=== Problem details ===
Reproduce verbatim the portion of the data below that runs from its first line through the line containing "tap(516, 38)", including both of those lines, and output nothing else.
## Begin Dataset records
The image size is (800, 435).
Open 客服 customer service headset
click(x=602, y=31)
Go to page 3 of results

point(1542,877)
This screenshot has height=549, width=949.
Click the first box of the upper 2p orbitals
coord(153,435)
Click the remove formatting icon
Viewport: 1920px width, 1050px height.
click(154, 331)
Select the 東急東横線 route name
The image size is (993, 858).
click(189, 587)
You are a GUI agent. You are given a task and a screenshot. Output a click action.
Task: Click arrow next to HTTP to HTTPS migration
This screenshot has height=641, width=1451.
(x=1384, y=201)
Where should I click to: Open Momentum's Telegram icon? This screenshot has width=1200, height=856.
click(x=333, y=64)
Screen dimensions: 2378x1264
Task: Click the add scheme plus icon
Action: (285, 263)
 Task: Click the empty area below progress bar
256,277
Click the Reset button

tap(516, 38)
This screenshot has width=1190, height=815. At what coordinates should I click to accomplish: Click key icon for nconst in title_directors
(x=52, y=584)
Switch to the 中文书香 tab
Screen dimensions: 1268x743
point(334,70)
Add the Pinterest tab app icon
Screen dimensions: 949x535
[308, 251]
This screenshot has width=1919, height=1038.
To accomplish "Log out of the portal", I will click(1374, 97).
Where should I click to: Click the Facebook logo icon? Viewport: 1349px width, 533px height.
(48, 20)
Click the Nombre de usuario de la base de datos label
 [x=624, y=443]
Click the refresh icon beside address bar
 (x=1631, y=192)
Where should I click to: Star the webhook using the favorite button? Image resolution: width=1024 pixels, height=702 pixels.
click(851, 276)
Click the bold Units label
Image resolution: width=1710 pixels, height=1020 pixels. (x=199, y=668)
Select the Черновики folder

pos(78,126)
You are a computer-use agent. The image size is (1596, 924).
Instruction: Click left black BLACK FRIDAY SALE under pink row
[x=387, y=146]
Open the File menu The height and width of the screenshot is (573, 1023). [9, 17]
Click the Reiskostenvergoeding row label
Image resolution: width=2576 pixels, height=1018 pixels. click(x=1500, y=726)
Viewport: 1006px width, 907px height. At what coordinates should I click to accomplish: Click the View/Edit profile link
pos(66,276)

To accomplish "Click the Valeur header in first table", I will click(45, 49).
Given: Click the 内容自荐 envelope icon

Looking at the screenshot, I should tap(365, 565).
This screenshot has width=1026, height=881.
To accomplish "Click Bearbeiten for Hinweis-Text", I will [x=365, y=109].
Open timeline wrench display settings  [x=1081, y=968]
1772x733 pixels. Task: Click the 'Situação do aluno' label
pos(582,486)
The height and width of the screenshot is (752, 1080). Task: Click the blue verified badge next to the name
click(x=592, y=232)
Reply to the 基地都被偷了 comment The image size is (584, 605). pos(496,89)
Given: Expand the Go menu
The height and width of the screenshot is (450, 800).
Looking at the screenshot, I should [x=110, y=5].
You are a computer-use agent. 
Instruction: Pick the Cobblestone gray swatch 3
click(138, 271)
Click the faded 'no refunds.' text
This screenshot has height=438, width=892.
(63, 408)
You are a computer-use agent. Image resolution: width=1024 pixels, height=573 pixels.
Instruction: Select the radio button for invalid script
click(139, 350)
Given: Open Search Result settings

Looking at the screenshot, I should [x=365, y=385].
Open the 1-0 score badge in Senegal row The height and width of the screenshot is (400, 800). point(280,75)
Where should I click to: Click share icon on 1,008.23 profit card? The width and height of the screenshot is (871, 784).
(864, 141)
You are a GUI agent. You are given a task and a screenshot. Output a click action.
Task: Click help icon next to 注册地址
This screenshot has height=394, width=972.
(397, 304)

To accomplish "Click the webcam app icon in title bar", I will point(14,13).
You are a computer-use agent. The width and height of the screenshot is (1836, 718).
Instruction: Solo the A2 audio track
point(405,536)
## End Dataset records
=== Answer to this problem ===
The image size is (800, 435).
Open 客服 customer service headset
click(x=602, y=31)
Go to page 3 of results

point(1542,877)
This screenshot has height=549, width=949.
Click the first box of the upper 2p orbitals
coord(153,435)
Click the remove formatting icon
Viewport: 1920px width, 1050px height.
click(154, 331)
Select the 東急東横線 route name
The image size is (993, 858).
click(189, 587)
You are a GUI agent. You are given a task and a screenshot. Output a click action.
Task: Click arrow next to HTTP to HTTPS migration
This screenshot has height=641, width=1451.
(x=1384, y=201)
Where should I click to: Open Momentum's Telegram icon? This screenshot has width=1200, height=856.
click(x=333, y=64)
Screen dimensions: 2378x1264
Task: Click the add scheme plus icon
Action: (285, 263)
 Task: Click the empty area below progress bar
256,277
Click the Reset button

tap(516, 38)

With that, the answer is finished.